Grillparzer hatte lediglich eine Neubearbeitung des Medea-Mythos geplant. Doch während seiner Studien verschob sich sein Blick zugunsten des Goldenen Vlieses, das für ihn der Inbegriff des "Wünschenswerten, des mit Begierde Gesuchten, mit Unrecht erworbenen" (Tagebuch 1922) wurde. Dessen Raub hatte die ganze Tragödie in Gang gesetzt. So ist eine grossangelegte Trilogie entstanden, die die ganze Argonautensage umfasst. Angestiftet durch einen Traum im Orakel von Delphi hat der junge Grieche Phryxus das Goldene Widderfell entwendet. Auf seiner Heimfahrt ersucht er um Aufnahme bei den Kolchern, die als Barbaren gelten. Deren König Aites bricht das Gastrecht. Mithilfe der Zauberkünste seiner Tochter Medea entwaffnet er die Griechen, erschlägt Phryxus und raubt das Vlies. Jahre später landet erneut ein griechisches Schiff in Kolchis. Die Argonauten unter der Führung Jasons sind gekommen, Mord und Raub zu rächen. Medea, die frühere Untat verdammend, hilft den Fremden, verliebt sich in Jason und zieht schliesslich mit ihm fort. Ihr Vater und ihr Bruder kommen um. Sie weiss, sie trägt die Mitschuld. Es war der Preis für den Geliebten. Nach langer Irrfahrt ist Medea an Jasons Seite in Korinth angelangt. Sie haben Kinder bekommen. Um für immer mit ihrer "barbarischen" Vergangenheit abzuschliessen, vergräbt sie am Strand ihre Zaubergeräte und das Goldene Vlies. Doch bleibt sie in diesem Land eine Fremde. Vorurteile und Hass verfolgen sie. Sie gerät in den Verdacht, die Schuld am Tod von Jasons Oheim zu tragen.

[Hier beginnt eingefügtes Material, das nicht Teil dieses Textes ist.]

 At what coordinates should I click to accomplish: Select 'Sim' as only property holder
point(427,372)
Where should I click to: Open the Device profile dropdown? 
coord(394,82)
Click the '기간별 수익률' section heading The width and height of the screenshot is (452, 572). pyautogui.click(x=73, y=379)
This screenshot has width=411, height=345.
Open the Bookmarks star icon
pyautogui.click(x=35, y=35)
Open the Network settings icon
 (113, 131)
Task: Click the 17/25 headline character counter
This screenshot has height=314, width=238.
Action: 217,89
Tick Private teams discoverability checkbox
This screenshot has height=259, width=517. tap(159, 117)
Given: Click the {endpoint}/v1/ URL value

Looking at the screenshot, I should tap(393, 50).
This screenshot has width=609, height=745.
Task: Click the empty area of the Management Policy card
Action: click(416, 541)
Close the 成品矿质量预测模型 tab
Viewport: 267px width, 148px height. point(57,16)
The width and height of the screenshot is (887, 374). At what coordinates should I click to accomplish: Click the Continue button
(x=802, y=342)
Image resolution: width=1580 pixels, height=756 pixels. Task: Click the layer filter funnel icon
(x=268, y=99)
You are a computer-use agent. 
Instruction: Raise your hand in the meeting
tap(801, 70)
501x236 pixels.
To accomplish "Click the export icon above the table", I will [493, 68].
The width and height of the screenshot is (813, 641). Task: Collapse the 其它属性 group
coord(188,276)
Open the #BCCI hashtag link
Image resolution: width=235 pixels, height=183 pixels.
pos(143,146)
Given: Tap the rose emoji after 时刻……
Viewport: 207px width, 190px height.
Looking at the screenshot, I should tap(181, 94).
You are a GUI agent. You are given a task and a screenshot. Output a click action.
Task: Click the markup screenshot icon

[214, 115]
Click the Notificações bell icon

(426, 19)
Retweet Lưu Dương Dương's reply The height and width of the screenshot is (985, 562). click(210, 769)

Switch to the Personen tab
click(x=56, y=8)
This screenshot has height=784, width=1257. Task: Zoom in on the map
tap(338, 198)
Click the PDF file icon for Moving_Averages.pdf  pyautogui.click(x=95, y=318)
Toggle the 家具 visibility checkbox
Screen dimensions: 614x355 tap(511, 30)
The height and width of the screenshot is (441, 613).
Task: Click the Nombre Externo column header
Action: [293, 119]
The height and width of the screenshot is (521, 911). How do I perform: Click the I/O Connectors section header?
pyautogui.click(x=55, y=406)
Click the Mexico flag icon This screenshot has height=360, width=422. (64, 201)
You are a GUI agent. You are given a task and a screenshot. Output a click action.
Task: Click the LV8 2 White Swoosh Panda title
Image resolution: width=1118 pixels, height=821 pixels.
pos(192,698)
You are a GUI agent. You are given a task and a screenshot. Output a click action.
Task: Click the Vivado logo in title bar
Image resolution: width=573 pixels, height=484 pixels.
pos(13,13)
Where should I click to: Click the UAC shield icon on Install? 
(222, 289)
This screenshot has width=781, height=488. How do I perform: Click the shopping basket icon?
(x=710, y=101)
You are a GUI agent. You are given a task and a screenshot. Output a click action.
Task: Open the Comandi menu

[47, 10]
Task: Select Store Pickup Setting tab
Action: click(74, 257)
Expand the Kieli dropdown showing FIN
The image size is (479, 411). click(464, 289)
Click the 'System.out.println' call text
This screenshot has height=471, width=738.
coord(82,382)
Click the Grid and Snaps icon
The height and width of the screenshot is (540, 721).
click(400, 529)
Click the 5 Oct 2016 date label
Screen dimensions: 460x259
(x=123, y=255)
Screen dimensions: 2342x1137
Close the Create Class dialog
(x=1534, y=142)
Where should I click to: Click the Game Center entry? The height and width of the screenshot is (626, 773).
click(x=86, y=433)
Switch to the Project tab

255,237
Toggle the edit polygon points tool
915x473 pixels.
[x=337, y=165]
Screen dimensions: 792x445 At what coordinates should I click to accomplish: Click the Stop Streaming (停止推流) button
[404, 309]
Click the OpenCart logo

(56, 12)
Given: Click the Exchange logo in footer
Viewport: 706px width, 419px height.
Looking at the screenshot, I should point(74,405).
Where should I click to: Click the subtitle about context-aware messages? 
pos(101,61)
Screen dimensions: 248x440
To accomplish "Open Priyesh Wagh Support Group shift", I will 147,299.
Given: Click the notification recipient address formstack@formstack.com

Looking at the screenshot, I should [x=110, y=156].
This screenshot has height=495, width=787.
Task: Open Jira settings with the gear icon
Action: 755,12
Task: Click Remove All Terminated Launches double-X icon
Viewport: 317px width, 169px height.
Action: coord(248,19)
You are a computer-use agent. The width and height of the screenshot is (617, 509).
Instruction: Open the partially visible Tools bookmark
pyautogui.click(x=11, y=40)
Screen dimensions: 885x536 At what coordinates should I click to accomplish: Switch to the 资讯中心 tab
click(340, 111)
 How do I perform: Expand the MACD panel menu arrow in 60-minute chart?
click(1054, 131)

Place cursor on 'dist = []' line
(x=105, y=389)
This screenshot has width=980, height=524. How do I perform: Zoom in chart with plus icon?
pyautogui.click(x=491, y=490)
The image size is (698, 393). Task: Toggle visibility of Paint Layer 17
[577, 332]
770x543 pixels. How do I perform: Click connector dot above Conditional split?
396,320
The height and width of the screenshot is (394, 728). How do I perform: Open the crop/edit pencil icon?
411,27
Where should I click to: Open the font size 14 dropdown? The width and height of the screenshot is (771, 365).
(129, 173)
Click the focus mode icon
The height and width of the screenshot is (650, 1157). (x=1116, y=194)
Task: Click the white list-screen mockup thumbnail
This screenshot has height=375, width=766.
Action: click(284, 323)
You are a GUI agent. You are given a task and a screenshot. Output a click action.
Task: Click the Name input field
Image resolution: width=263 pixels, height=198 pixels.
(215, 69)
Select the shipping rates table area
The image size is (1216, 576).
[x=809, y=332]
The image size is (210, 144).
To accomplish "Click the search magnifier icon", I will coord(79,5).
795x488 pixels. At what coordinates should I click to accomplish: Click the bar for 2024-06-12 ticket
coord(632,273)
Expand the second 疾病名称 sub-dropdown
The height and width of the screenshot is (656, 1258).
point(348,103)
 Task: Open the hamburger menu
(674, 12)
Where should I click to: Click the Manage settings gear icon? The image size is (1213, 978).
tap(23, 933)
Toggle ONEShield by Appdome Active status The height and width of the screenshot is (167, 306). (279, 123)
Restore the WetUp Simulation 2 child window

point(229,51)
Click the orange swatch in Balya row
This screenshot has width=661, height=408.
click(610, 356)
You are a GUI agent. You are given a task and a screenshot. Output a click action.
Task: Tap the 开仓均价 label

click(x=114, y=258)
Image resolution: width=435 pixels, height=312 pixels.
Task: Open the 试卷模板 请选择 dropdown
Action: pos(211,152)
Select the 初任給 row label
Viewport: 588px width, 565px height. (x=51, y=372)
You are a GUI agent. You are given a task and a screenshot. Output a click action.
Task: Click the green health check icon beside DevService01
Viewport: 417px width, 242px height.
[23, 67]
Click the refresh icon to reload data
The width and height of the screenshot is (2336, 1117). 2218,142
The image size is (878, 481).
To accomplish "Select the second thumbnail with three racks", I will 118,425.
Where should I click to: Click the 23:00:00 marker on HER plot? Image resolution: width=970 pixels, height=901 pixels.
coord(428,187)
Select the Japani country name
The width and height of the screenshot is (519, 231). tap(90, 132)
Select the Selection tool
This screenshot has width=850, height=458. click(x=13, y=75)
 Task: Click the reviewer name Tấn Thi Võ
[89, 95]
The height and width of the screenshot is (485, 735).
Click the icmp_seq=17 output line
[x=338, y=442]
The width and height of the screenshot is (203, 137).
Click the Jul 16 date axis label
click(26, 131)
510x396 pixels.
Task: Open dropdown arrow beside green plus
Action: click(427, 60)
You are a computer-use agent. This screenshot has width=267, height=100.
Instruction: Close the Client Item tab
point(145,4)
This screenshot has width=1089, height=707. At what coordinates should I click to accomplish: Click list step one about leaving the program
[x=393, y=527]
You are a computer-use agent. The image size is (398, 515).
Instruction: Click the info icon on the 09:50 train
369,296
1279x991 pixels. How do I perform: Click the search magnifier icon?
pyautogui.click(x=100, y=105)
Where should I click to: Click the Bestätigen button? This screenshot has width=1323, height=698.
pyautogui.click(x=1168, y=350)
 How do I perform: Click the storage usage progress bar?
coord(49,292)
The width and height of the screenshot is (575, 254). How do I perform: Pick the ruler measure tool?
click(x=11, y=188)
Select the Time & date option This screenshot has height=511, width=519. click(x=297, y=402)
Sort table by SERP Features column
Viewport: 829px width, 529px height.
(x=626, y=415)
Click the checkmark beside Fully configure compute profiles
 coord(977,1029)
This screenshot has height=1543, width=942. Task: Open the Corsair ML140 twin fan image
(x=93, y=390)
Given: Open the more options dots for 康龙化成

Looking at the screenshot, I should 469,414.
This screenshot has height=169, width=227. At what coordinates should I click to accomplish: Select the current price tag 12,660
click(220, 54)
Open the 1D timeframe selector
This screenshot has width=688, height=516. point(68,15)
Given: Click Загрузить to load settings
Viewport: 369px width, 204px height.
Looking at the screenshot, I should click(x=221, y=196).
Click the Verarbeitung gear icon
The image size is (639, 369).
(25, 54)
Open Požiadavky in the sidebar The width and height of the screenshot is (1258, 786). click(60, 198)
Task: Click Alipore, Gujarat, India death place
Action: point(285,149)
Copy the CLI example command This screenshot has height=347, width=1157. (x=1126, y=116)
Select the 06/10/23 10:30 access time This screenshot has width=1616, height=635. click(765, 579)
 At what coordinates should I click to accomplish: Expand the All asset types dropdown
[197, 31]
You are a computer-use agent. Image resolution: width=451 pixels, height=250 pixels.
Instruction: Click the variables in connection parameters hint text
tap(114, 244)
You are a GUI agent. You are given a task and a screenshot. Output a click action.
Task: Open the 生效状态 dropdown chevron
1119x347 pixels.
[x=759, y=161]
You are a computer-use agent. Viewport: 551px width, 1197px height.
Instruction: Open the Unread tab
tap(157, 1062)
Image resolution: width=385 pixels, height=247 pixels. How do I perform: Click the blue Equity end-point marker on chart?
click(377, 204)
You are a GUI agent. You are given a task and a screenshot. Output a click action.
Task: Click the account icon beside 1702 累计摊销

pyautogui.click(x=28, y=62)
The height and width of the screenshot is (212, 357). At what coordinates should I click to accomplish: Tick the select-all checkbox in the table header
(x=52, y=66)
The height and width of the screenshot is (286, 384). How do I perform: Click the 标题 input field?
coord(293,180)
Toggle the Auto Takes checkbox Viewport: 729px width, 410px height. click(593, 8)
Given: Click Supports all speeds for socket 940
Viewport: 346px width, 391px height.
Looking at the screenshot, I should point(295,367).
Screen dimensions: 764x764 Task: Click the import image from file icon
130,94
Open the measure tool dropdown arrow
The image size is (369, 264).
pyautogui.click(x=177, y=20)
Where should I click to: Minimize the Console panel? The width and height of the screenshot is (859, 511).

Jason verlässt sie und verbindet sich mit der Griechin Kreusa. Entwurzelt,
den Verrat nicht verwindend, tötet sie ihre Widersacherin und ihre eigenen
Kinder. Grillparzer hat den mythischen Stoff zu einer grossen geschichtsphilosophischen Tragödie verwandelt, zu einer Geschichte über eine Gewalt, die aus Ignoranz, Missverständnissen und Fehldeutungen hervorbricht. Schauspieldirektor Lars-Ole Walburg wird sie inszenieren.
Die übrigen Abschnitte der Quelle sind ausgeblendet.